8. Il retient ensuite qu'en engageant la procédure de licenciement par convocation du 3 janvier 2017 à un entretien préalable prévu le 11 janvier 2017, soit avant d'avoir procédé à la consultation des délégués du personnel, laquelle n'est intervenue que le 25 janvier 2017 et en procédant au licenciement de la salariée seulement quelques jours après cette consultation, la caisse régionale de Crédit agricole mutuel Centre Loire a privé de toute substance ladite consultation.

9. En statuant ainsi, la cour d'appel a violé le texte sus-visé.

PAR CES MOTIFS, et sans qu'il y ait lieu de statuer sur l'autre grief, la Cour :

CASSE ET ANNULE, en toutes ses dispositions, l'arrêt rendu le 05 mars 2021, entre les parties, par la cour d'appel de Bourges ;

Remet l'affaire et les parties dans l'état où elles se trouvaient avant cet arrêt et les renvoie devant la cour d'appel d'Orléans.

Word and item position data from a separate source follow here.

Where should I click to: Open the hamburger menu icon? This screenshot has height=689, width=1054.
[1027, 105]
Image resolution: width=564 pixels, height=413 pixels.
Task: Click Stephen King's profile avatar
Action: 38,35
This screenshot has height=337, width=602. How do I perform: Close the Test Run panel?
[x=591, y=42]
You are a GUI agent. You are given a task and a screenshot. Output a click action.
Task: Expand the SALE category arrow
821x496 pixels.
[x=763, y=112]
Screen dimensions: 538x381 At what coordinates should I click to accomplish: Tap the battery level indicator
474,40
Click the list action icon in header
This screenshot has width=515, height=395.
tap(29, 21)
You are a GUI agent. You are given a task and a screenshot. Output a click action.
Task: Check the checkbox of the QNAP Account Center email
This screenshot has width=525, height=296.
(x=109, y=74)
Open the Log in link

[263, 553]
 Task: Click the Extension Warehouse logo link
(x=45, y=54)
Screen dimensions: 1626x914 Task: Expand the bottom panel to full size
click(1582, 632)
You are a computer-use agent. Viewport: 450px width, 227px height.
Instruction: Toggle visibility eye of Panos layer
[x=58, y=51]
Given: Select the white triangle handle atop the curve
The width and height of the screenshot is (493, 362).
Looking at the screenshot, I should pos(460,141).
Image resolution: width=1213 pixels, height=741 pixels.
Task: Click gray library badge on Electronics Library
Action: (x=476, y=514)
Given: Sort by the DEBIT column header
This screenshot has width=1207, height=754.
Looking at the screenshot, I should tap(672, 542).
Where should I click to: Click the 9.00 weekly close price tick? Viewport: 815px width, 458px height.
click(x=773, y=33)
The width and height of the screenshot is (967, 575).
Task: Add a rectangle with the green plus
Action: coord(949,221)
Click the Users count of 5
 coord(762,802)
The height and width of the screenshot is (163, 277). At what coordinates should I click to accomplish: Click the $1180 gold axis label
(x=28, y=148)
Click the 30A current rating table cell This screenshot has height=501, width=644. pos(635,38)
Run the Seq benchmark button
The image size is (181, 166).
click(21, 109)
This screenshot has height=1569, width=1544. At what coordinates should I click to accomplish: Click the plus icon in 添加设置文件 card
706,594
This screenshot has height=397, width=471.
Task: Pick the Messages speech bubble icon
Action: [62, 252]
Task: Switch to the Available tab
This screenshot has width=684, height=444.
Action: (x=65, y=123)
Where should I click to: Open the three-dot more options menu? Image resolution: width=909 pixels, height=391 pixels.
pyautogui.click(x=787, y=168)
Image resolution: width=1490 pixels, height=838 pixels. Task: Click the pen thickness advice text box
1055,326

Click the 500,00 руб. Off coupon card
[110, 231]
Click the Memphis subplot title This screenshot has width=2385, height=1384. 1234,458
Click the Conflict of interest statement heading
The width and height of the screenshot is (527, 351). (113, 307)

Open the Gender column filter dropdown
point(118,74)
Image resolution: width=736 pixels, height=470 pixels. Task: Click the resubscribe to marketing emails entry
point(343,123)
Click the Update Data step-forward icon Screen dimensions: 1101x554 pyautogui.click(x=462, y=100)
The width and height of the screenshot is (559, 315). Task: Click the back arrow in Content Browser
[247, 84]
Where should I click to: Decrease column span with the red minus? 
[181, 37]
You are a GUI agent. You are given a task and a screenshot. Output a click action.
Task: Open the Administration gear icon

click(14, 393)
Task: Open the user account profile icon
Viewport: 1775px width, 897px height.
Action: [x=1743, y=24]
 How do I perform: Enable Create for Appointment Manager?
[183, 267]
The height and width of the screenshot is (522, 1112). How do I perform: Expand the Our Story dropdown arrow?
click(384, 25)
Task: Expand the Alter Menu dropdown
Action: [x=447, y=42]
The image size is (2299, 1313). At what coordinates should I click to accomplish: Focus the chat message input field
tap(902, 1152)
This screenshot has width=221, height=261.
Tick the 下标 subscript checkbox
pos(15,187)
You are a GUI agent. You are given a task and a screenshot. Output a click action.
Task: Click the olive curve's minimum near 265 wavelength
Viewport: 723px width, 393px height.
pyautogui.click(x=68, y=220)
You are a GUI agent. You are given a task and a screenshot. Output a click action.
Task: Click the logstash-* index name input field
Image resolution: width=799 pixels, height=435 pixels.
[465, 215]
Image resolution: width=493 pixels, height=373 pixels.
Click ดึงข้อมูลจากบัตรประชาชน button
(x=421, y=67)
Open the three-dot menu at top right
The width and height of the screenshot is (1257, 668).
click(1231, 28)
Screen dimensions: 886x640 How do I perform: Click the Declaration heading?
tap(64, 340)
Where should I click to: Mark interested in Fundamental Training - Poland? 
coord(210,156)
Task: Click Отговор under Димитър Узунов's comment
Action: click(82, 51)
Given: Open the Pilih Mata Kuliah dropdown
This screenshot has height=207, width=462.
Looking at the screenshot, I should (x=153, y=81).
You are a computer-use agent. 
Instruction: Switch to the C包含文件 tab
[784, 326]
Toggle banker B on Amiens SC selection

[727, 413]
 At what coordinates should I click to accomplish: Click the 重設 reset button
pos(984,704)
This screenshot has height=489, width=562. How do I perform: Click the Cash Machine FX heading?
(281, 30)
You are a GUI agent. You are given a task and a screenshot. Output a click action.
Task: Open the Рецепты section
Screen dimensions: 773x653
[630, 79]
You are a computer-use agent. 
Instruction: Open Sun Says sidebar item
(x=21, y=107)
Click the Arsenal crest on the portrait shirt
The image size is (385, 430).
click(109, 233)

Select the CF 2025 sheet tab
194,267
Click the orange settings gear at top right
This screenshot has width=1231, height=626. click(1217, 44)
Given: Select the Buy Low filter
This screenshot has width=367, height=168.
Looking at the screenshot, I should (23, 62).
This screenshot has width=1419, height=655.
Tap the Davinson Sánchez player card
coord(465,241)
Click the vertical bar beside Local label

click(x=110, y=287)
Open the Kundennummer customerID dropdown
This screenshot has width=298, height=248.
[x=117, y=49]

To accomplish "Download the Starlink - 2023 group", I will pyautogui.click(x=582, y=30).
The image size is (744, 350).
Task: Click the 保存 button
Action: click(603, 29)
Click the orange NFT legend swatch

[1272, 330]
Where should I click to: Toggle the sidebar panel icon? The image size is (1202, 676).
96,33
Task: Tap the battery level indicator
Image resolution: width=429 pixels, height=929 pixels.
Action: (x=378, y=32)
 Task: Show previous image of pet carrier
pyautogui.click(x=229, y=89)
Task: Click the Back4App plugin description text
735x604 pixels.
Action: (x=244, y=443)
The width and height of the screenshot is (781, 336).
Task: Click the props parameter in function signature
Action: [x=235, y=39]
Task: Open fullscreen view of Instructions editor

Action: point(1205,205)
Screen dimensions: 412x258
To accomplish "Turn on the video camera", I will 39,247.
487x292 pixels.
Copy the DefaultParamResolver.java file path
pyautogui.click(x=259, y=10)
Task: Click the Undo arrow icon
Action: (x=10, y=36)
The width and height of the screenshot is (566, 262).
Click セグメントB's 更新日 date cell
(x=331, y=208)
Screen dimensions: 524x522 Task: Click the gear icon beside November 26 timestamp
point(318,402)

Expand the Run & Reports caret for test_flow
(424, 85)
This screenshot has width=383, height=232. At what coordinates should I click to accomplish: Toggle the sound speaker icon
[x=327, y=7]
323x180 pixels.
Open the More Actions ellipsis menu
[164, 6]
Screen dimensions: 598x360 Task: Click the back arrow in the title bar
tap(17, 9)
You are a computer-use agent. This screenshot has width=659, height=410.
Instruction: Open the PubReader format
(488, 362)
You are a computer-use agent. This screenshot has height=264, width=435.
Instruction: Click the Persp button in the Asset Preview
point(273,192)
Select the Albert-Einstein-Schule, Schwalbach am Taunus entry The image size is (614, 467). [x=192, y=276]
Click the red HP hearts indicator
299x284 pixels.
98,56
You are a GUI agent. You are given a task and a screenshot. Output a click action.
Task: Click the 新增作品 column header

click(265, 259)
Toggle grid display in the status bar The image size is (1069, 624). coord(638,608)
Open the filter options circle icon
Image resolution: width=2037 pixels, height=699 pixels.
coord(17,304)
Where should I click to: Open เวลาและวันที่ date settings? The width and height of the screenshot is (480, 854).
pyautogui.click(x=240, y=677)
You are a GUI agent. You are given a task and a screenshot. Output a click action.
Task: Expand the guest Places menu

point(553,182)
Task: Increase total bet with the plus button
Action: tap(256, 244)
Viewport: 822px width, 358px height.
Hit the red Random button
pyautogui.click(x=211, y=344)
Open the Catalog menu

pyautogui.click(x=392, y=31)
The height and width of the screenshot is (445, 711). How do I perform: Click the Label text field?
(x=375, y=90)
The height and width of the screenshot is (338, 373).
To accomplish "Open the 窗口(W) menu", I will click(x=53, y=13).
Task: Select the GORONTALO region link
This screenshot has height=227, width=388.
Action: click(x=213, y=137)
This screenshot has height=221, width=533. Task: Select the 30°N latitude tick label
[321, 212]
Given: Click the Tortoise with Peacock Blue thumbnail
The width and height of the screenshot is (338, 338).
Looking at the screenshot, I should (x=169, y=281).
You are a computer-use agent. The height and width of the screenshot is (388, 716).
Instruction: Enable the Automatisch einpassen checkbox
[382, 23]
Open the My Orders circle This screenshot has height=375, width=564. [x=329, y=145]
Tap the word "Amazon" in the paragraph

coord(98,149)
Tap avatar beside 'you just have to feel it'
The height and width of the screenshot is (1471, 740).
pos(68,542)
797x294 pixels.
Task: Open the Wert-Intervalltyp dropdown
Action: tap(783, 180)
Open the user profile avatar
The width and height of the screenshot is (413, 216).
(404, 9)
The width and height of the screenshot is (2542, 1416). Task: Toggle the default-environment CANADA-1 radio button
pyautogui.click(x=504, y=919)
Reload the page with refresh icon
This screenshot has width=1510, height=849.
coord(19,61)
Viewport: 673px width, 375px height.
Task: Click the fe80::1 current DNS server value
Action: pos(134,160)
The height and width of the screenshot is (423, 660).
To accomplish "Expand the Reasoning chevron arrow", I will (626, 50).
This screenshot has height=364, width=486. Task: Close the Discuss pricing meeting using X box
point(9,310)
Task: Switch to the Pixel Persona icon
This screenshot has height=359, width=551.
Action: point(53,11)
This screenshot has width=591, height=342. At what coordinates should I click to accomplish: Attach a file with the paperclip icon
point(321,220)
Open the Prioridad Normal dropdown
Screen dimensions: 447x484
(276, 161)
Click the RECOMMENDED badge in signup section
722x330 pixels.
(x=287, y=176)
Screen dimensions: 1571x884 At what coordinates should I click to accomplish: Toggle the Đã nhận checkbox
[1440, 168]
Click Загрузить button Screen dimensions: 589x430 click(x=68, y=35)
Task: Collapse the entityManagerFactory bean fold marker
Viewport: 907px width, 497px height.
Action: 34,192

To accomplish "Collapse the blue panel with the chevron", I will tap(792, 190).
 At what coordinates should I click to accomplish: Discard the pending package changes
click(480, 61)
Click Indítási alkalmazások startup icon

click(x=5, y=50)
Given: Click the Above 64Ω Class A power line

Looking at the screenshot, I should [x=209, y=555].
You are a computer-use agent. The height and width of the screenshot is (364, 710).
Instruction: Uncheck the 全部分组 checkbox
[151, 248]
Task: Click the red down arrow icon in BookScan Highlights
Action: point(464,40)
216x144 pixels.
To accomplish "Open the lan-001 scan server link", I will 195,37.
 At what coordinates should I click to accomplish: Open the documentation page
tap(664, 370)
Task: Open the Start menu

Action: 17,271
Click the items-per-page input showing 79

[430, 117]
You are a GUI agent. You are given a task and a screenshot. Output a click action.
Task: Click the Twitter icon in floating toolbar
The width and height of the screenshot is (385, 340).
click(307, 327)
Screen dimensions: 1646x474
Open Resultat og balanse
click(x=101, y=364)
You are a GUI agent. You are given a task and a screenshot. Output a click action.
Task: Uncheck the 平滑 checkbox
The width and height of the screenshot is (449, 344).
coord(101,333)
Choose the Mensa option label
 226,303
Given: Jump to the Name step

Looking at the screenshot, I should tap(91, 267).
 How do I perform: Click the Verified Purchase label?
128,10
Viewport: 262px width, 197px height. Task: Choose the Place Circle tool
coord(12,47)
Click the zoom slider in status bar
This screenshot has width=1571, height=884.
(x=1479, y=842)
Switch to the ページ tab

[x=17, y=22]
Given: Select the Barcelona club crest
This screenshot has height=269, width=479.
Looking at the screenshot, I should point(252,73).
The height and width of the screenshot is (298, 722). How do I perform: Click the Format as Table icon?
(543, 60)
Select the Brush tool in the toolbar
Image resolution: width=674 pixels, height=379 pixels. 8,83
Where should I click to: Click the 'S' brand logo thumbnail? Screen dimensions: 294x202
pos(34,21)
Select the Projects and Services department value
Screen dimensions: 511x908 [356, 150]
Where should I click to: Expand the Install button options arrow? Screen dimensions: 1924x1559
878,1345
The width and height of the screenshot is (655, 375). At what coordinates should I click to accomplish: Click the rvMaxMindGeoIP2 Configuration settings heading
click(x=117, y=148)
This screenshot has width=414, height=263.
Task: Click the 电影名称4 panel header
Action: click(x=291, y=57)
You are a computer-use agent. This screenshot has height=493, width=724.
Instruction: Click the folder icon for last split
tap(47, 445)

Arrêt rendu en formation de section.

- Président : M. Sommer - Rapporteur : Mme Pecqueur - Avocat général : M. Juan - Avocat(s) : SCP Gatineau, Fattaccini et Rebeyrol ; SCP Lyon-Caen et Thiriez -

Textes visés :

Article 14 de la convention collective nationale du Crédit agricole, dans sa rédaction antérieure à l'avenant du 21 décembre 2018.